PUIG, BARCELÓ: OBJETIVO CUMPLIDO

Tiziano Tizona
El objetivo de Puig y Barceló ya se ha cumplido- pase lo que pase con los días laborables o de descanso- y de largo.
Ayer, acertadamente en mi criterio, el consejo escolar de mi municipio, decidió que los días de vacaciones se mantendrán tal y como fueron estipulados a principio de curso y ratificados hace un par de semanas. El alcalde lo anunció por redes sociales (ojo, los cargos políticos votaron en contra, se lo recordaremos cuando nos den palmaditas en la espalda por nuestra labor o nos manden cualquier actividad mierder para salir ellos en las fotos) y pasó lo que era de espesar que pasara: el batallón de padres (y cuñados) tildándonos de vagos, poco solidarios e irresponsables; echándonos a los lomos incluso los contagios y las, lean bien, defunciones que se puede producir después de los días de descanso. Quedando la “casta” política, una vez más, limpia de polvo y paja. Buena jugada si no se os conociera, pollitos
Entiendo perfectamente a la gente que trabaja y no sabe qué hacer con los niños, pero, por otra parte, el calendario está aprobado desde septiembre, no le digan que no han tenido tiempo de “conciliar” con sus empresas esos días. Que si los chavales van a salir y juntarse: bien, prohíbanselo (en todo caso dudo que se junten 30 durante seis horas, comiendo y almorzando muchos de ellos en espacios cerrados).
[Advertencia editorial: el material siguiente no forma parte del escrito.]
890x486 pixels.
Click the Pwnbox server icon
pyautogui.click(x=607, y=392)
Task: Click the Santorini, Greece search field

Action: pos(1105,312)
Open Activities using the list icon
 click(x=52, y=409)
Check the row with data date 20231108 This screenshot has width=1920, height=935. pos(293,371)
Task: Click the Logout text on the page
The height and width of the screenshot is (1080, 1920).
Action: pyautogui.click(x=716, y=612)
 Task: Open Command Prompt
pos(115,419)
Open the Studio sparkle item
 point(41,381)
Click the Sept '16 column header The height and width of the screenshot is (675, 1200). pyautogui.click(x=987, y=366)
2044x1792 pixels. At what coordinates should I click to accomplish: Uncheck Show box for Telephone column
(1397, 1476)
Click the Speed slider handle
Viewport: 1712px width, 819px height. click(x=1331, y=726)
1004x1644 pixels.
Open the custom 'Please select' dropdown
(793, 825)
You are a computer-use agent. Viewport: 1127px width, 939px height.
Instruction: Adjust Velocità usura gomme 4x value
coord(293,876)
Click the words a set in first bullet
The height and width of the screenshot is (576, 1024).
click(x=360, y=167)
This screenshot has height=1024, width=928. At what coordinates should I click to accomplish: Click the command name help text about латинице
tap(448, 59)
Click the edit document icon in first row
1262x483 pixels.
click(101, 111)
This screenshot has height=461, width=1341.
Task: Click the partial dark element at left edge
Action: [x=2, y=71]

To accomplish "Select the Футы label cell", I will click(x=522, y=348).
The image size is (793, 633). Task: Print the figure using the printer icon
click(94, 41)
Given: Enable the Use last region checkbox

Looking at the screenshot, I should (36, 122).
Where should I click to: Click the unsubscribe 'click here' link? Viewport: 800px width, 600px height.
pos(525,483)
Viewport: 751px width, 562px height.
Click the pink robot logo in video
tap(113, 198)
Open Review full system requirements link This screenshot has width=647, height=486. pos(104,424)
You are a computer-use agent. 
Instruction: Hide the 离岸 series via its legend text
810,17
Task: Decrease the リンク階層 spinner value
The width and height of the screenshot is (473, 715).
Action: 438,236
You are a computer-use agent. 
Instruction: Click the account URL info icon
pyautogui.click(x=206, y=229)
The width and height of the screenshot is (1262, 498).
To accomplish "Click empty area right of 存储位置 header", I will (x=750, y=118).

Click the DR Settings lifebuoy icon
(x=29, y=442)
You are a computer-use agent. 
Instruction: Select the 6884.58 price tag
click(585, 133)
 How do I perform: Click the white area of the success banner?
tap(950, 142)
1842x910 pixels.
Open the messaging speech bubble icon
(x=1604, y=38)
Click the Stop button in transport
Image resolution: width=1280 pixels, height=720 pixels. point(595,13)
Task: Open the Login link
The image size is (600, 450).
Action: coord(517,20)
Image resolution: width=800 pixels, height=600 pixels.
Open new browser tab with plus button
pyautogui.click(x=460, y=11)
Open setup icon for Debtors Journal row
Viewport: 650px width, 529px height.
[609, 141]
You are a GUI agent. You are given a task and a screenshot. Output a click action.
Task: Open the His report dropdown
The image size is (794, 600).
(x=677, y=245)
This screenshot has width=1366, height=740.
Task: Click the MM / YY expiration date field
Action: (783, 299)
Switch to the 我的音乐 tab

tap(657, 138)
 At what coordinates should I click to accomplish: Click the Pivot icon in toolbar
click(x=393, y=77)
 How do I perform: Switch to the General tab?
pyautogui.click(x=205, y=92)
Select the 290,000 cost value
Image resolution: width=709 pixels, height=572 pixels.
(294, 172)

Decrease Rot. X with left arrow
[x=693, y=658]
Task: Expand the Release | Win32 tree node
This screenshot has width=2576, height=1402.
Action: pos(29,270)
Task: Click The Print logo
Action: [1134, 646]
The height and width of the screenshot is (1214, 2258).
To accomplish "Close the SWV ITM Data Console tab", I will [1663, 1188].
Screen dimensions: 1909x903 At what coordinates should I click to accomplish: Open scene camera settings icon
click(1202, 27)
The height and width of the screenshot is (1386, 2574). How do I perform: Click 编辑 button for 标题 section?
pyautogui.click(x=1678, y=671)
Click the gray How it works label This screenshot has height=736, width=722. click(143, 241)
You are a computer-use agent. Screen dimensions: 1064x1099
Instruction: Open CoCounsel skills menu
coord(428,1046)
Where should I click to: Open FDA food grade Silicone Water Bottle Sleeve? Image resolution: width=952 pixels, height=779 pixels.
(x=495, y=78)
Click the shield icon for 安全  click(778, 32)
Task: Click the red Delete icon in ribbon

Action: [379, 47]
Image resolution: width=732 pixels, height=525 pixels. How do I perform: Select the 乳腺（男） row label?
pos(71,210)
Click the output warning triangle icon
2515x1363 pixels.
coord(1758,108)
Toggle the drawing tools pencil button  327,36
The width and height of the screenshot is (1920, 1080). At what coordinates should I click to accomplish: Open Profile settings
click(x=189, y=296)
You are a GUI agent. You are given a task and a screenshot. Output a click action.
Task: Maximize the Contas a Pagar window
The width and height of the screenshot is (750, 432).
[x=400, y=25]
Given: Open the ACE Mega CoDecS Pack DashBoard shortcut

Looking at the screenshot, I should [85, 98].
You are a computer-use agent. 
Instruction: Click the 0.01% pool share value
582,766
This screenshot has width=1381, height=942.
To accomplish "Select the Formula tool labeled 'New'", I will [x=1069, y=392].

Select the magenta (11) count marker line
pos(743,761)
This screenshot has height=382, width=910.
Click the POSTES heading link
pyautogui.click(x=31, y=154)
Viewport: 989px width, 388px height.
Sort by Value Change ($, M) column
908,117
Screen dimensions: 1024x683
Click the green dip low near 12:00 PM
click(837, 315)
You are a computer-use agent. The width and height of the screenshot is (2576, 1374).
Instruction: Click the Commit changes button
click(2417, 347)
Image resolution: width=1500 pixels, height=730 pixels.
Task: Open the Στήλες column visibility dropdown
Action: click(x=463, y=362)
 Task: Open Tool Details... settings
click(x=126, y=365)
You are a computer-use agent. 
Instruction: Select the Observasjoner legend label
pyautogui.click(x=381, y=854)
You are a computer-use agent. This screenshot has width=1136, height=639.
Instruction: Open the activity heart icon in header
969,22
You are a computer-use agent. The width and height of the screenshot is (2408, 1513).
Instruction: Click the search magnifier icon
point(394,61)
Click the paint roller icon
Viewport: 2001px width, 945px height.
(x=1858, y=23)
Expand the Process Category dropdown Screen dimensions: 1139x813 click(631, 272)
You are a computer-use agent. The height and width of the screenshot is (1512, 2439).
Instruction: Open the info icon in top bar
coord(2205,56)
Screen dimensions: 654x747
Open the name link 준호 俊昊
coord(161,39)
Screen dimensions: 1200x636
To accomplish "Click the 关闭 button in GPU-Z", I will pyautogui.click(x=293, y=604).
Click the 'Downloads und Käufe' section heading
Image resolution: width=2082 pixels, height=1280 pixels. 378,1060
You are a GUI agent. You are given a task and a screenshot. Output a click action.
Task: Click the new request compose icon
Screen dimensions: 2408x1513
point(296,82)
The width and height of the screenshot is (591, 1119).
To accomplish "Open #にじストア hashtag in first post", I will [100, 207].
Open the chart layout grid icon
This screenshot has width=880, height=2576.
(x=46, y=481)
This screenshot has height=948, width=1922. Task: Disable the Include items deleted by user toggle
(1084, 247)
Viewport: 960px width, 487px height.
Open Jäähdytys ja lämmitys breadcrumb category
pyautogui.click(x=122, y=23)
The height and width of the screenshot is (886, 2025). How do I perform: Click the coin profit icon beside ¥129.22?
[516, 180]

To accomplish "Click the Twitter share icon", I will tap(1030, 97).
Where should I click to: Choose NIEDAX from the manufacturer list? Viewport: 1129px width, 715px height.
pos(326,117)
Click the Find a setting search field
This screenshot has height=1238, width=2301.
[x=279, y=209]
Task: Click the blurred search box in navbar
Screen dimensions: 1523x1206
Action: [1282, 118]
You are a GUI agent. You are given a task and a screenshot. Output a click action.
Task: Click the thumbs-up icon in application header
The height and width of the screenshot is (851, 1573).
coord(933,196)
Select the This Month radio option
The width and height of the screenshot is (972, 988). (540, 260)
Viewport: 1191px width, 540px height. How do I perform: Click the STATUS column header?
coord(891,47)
Que los niños han perdido ya mucha clase: oiga, en períodos de vacaciones no se imparte. Además, nadie de estos ha dicho pío con las reformas educativas que los pretenden cada día menos cultos y formados, cargándose cada vez más los contenidos culturales disfrazando la falta de formación con modernidades (que no son tan modernas, ni científicamente están comprobadas, muchas de ellas). Que se van a pasar el día con la maquinita: restrinjan su uso, denles un libro. En los colegios cada vez hay más pantallitas y no les he oído protestar a ninguno. Es la primera vez en la historia (que yo sepa…y algo sé de historia) que en una situación pandémica y con un virus que se transmite por el aire, la solución que ven no es encerrarse y limitar contactos y espacios cerrados sino meter a la gente de 30 en 30 entre cuatro paredes. Supongo que, a base de repetir una mentira: “los coles son seguros”, esta ha sido dada por cierta.
“Una mentira mil veces repetida…se transforma en verdad» (Joseph Goebbels, ministro de propaganda nazi).